[[ Dataset extract open ]]

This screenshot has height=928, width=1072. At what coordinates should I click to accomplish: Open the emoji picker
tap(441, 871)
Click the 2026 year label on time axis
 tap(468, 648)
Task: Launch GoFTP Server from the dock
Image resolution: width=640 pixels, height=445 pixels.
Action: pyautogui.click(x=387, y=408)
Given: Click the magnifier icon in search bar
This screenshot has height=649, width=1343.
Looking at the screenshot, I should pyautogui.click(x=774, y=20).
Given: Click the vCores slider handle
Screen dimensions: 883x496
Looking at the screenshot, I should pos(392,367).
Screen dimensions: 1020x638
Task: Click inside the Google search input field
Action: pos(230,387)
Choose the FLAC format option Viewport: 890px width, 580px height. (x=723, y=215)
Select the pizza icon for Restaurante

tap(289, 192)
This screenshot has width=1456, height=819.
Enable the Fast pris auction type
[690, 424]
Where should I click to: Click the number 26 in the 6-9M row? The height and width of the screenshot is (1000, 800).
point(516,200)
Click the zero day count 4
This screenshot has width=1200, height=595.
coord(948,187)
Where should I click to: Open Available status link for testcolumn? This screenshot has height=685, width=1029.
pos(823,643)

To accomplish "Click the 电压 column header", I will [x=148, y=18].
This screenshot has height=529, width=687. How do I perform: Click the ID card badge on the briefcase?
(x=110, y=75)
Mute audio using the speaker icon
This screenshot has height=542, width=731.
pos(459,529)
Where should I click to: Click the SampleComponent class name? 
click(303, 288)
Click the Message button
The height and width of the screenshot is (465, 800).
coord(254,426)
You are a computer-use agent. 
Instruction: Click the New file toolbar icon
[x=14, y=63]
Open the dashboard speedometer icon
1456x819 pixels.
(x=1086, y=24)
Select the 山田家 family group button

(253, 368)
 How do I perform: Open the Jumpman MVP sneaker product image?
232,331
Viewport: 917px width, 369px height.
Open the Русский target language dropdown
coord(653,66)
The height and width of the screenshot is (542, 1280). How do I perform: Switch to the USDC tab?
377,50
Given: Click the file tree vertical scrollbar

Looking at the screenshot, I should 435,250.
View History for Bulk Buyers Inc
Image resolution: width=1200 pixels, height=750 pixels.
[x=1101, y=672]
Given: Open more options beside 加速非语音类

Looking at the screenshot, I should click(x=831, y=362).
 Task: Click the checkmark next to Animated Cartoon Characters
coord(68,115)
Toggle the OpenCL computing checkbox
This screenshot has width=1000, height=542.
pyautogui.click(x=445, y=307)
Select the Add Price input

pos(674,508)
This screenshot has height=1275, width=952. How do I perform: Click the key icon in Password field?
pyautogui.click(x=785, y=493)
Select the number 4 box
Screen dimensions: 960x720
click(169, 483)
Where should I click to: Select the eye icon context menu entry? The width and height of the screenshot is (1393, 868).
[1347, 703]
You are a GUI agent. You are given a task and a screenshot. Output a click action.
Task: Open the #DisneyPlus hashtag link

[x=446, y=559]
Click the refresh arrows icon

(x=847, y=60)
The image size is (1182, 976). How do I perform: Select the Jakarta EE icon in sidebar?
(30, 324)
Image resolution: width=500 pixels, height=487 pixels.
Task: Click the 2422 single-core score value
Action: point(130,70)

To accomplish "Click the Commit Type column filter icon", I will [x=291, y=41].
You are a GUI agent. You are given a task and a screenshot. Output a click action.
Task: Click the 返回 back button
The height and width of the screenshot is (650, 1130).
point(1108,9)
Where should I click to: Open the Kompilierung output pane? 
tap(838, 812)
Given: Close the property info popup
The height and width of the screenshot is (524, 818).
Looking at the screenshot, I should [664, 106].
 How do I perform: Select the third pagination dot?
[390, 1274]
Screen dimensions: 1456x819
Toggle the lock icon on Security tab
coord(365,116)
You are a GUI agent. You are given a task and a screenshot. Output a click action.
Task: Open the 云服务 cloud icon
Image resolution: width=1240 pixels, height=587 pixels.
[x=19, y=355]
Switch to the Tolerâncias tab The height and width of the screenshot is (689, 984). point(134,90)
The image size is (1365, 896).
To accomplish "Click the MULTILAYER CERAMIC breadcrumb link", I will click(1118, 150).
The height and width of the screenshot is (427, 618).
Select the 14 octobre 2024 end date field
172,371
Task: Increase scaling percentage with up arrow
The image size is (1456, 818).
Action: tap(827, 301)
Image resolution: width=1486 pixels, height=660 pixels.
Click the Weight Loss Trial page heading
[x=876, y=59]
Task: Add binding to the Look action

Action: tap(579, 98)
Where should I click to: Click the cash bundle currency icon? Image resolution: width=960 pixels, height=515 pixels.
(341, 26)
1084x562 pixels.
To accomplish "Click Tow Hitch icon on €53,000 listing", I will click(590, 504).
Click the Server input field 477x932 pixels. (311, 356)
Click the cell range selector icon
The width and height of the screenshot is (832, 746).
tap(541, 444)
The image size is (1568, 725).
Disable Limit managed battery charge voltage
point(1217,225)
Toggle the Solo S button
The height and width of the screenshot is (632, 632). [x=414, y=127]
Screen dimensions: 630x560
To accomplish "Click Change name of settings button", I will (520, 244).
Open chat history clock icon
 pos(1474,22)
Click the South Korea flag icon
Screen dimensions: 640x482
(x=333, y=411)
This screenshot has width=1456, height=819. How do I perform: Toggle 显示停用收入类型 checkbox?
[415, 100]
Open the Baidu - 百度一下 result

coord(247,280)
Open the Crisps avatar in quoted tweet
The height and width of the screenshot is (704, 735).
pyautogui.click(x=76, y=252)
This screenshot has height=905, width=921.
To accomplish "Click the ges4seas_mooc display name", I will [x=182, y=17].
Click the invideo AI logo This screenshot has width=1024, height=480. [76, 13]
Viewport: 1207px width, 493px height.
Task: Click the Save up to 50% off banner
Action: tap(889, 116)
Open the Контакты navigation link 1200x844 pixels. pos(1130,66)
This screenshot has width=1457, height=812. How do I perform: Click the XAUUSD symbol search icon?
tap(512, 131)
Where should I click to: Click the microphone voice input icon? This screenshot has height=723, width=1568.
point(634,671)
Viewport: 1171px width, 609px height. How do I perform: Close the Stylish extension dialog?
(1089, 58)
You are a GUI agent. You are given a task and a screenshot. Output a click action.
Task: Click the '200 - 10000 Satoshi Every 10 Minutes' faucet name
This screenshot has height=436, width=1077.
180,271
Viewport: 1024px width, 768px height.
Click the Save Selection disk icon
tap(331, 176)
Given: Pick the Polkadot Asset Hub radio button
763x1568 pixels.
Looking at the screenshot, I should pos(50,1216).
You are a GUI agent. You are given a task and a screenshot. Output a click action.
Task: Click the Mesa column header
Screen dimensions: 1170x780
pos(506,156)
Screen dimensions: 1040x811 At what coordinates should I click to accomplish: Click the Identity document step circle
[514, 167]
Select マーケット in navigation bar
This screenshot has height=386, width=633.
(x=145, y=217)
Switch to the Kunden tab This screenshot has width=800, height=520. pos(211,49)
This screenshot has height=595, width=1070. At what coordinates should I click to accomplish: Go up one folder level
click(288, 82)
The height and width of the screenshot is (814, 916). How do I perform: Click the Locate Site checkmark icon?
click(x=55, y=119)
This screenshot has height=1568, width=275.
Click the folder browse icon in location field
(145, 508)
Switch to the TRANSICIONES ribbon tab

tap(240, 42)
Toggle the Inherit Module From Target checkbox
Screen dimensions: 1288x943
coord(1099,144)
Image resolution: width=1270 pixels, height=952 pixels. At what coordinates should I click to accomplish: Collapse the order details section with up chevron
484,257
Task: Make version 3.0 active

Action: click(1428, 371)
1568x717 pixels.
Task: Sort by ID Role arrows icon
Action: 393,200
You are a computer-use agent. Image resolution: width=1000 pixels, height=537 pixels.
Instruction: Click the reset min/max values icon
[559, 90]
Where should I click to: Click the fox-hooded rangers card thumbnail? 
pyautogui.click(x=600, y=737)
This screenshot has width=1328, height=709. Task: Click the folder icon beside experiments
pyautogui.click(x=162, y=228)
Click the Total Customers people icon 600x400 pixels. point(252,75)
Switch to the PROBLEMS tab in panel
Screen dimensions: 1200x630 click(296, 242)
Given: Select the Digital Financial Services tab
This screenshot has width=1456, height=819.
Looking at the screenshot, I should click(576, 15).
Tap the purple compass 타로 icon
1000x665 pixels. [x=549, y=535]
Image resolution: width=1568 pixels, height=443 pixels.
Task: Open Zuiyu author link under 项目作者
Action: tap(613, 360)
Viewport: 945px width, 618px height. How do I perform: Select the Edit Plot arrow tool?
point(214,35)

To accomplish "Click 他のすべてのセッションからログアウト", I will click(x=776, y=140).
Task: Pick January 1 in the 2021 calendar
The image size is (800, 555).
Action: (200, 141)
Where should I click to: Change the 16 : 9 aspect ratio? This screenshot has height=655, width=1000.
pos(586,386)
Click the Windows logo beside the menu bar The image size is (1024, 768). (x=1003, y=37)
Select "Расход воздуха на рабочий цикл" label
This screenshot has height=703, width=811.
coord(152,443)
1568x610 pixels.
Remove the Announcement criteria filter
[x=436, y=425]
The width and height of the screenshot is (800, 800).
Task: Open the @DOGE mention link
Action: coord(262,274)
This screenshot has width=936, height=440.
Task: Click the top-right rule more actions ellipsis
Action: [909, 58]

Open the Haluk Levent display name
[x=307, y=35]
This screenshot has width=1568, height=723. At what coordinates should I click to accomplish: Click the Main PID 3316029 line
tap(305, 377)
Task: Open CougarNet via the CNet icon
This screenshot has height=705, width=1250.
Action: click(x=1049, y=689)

[[ Dataset extract closed ]]

> Your task:
Please copy, exactly as written, every line in the listing above from the line with "Where should I click to: Click the fox-hooded" up to and including the line with "1568x610 pixels.".

> Task response:
Where should I click to: Click the fox-hooded rangers card thumbnail? 
pyautogui.click(x=600, y=737)
This screenshot has width=1328, height=709. Task: Click the folder icon beside experiments
pyautogui.click(x=162, y=228)
Click the Total Customers people icon 600x400 pixels. point(252,75)
Switch to the PROBLEMS tab in panel
Screen dimensions: 1200x630 click(296, 242)
Given: Select the Digital Financial Services tab
This screenshot has width=1456, height=819.
Looking at the screenshot, I should click(576, 15).
Tap the purple compass 타로 icon
1000x665 pixels. [x=549, y=535]
Image resolution: width=1568 pixels, height=443 pixels.
Task: Open Zuiyu author link under 项目作者
Action: tap(613, 360)
Viewport: 945px width, 618px height. How do I perform: Select the Edit Plot arrow tool?
point(214,35)

To accomplish "Click 他のすべてのセッションからログアウト", I will click(x=776, y=140).
Task: Pick January 1 in the 2021 calendar
The image size is (800, 555).
Action: (200, 141)
Where should I click to: Change the 16 : 9 aspect ratio? This screenshot has height=655, width=1000.
pos(586,386)
Click the Windows logo beside the menu bar The image size is (1024, 768). (x=1003, y=37)
Select "Расход воздуха на рабочий цикл" label
This screenshot has height=703, width=811.
coord(152,443)
1568x610 pixels.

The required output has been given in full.